La pretesa con cui “Inter insigniores” vuole mostrare che il sesso femminile è escluso dalla rappresentanza di Cristo procede secondo una lettura pregiudiziale del femminile, la cui caratteristica decisiva non è la affidabilità, ma la soggezione e la mancanza di autorità. Questo pregiudizio mi pare pesantemente presente nel “fastidio” con cui tu non riesci a riconoscere alcun valore a ciò che Giovanni XXIII, ben 60 anni fa, ha identificato come “segno dei tempi”: ossia il fatto che “mulieres in re publica intersunt”. Potrà dare fastidio, ma è con questo che il filosofo e il teologo deve misurarsi. E per quanto si parli di affidabilità, anche a giusto titolo, se non ci si confronta con l’esercizio della autorità, non si rende un servizio alla ragione teologica e alla dignità delle donne.

------------

— Consegna —
Trascrivi dal testo fornito qui sopra tutto ciò che va da "La pretesa con" giù fino a "dignità delle donne.".

------------

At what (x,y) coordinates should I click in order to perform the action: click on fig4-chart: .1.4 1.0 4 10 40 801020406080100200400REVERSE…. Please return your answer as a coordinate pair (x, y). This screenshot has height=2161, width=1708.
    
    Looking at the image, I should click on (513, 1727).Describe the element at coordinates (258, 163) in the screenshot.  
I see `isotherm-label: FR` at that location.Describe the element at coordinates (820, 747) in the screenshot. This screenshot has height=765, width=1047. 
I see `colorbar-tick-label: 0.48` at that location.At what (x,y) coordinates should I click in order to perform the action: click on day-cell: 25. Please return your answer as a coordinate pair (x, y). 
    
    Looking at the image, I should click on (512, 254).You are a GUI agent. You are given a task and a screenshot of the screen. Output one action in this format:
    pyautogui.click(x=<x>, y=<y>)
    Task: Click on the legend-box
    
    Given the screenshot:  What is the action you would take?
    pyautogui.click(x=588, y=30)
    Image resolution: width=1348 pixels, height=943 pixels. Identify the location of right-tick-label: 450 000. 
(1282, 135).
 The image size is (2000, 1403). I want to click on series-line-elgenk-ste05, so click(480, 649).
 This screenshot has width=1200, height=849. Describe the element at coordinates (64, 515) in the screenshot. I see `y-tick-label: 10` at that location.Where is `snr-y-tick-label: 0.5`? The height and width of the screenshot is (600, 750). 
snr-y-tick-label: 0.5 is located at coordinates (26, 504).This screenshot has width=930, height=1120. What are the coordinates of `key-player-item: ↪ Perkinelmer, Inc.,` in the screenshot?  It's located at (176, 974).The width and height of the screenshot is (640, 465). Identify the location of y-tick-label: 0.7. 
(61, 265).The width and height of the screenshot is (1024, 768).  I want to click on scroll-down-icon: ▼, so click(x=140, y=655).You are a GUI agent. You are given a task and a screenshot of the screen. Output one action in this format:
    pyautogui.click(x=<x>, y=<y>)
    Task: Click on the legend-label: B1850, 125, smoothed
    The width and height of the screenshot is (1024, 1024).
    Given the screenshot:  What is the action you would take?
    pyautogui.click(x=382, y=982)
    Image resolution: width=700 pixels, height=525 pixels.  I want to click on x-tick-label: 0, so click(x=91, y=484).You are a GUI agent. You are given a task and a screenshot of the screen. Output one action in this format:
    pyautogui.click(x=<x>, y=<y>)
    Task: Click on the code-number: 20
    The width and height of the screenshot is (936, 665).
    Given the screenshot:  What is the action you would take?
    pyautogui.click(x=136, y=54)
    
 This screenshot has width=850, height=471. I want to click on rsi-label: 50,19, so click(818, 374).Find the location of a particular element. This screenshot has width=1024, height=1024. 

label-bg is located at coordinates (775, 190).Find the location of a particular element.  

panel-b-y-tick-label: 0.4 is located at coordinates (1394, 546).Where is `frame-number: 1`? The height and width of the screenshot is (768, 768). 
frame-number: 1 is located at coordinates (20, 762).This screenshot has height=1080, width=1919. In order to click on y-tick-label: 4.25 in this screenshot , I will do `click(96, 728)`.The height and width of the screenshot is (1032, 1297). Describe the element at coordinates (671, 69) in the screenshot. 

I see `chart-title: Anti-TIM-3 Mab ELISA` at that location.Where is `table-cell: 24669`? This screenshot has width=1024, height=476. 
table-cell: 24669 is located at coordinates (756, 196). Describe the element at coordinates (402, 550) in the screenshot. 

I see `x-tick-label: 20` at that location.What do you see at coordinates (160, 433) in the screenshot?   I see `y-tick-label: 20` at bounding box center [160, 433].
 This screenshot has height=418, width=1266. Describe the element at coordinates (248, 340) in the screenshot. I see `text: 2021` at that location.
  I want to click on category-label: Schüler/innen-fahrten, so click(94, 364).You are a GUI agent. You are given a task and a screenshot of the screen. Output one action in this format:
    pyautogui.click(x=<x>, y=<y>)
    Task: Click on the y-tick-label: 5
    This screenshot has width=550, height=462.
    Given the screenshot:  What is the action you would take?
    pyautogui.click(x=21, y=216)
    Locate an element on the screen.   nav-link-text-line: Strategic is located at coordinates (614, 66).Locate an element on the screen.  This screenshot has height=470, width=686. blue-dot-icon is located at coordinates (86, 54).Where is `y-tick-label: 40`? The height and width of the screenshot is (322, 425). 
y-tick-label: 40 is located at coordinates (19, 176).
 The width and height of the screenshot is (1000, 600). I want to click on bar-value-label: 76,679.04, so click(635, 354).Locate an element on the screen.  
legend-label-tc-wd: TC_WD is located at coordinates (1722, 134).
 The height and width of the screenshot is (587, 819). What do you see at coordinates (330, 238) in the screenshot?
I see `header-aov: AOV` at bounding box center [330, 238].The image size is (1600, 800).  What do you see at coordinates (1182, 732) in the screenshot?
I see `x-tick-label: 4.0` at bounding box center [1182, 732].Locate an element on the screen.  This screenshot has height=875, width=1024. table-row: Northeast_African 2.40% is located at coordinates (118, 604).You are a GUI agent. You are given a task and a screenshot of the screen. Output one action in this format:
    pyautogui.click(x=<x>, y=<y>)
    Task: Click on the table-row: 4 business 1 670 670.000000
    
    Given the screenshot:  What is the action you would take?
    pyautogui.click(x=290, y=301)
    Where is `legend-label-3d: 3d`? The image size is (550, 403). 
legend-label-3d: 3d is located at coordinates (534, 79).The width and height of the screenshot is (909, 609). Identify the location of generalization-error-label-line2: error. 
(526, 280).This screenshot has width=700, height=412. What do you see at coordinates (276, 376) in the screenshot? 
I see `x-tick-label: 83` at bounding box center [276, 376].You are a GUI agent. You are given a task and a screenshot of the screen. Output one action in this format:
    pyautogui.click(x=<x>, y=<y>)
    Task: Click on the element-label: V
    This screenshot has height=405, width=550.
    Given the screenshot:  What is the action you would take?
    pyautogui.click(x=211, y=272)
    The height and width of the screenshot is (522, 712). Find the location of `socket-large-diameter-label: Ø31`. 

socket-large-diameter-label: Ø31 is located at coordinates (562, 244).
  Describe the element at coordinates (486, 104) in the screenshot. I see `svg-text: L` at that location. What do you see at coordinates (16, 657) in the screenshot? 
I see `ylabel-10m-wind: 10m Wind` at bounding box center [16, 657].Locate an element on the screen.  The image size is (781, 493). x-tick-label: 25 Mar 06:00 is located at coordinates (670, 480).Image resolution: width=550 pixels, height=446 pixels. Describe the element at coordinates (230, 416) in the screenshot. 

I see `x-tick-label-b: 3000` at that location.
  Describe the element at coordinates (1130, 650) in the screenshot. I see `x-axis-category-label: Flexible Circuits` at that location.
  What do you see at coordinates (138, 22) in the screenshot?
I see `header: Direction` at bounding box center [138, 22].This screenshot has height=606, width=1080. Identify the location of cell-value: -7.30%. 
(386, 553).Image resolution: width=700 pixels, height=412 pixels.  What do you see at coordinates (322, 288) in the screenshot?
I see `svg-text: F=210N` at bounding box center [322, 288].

------------

— Svolgimento —
La pretesa con cui “Inter insigniores” vuole mostrare che il sesso femminile è escluso dalla rappresentanza di Cristo procede secondo una lettura pregiudiziale del femminile, la cui caratteristica decisiva non è la affidabilità, ma la soggezione e la mancanza di autorità. Questo pregiudizio mi pare pesantemente presente nel “fastidio” con cui tu non riesci a riconoscere alcun valore a ciò che Giovanni XXIII, ben 60 anni fa, ha identificato come “segno dei tempi”: ossia il fatto che “mulieres in re publica intersunt”. Potrà dare fastidio, ma è con questo che il filosofo e il teologo deve misurarsi. E per quanto si parli di affidabilità, anche a giusto titolo, se non ci si confronta con l’esercizio della autorità, non si rende un servizio alla ragione teologica e alla dignità delle donne.